Property sharing agreements are becoming more prevalent as individuals seek certainty of outcomes, where unforeseen circumstances intervene after property purchases. The form of property ownership known as ‘tenancy in common’ is becoming more popular due to this. This form of ownership enables an individual to have control over the share of the property they are a part owner of, to the extent that they can decide who they wish to take over their share in the event they die or for any other reason they choose.
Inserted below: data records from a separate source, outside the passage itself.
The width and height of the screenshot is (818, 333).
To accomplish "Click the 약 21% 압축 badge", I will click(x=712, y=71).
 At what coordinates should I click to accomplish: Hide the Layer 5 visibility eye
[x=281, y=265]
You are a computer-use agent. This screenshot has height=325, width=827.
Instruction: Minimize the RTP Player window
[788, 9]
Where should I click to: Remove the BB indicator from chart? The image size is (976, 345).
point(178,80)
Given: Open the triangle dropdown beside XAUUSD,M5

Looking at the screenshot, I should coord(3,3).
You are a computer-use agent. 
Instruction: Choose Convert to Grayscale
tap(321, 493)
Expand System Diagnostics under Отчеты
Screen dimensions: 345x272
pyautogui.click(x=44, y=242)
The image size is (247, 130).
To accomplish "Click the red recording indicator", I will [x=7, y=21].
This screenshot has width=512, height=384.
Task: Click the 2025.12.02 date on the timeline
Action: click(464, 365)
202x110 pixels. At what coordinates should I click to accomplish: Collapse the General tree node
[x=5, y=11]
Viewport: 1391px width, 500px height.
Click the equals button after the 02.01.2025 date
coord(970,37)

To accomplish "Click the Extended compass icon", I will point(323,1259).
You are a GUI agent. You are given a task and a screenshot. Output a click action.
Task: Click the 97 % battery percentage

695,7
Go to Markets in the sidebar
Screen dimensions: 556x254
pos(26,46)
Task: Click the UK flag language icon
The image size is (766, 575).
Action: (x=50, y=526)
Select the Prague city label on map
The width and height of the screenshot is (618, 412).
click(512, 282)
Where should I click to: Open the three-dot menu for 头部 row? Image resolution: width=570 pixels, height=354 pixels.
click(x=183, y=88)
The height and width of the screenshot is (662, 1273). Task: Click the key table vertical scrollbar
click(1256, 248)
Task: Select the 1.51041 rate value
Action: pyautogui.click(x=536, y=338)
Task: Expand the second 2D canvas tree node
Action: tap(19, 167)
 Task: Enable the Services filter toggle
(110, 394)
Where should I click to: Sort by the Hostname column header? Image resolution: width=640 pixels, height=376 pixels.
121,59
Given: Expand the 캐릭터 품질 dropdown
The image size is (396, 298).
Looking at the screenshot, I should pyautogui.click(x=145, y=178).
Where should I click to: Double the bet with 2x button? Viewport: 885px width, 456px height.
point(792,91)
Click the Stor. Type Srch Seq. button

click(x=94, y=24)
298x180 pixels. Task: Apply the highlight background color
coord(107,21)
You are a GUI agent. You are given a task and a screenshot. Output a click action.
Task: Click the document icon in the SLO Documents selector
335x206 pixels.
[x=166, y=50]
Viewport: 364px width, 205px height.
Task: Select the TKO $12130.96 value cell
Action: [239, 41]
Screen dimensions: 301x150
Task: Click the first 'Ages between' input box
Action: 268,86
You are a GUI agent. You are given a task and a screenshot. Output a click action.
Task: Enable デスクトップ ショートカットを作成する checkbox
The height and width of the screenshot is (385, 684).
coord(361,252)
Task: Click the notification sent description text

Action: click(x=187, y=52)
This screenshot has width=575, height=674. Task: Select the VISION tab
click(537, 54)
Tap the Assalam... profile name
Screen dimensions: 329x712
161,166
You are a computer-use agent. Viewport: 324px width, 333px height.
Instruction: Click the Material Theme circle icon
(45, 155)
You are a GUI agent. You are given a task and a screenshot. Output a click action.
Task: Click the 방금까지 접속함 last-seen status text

If the owners of a property are tenants in common that wish to go their separate ways, the party wishing to remain as the property owner, on the face of it does not have to agree to sell, thereby thwarting the wish of the other owner(s) to sell. This is where a Property Sharing Agreement (“PSA”) is useful. Signed and agreed before the purchase of the property, the PSA provides paths and processes to allow an exit strategy to exist for any of the owners, in the event they wish to exit the property as owner.
The PSA includes details such as what each of the parties contributed, agree what each of them contributed to the purchase price, how much lending was obtained and if the undivided shares are unequal. It also includes who may give notice of wanting to sell, how a price value may be determined, what timeframes are deemed reasonable and what constitutes a net share of the profit to be paid out in the proportions agreed upon.
Your lawyer can talk you through a PSA and have one drawn up to ensure your future planning is safeguarded in the event that property owners decide to go their separate ways.
Disclaimer: The content of this article is general in nature and not intended as a substitute for specific professional advice on any matter and should not be relied upon for that purpose.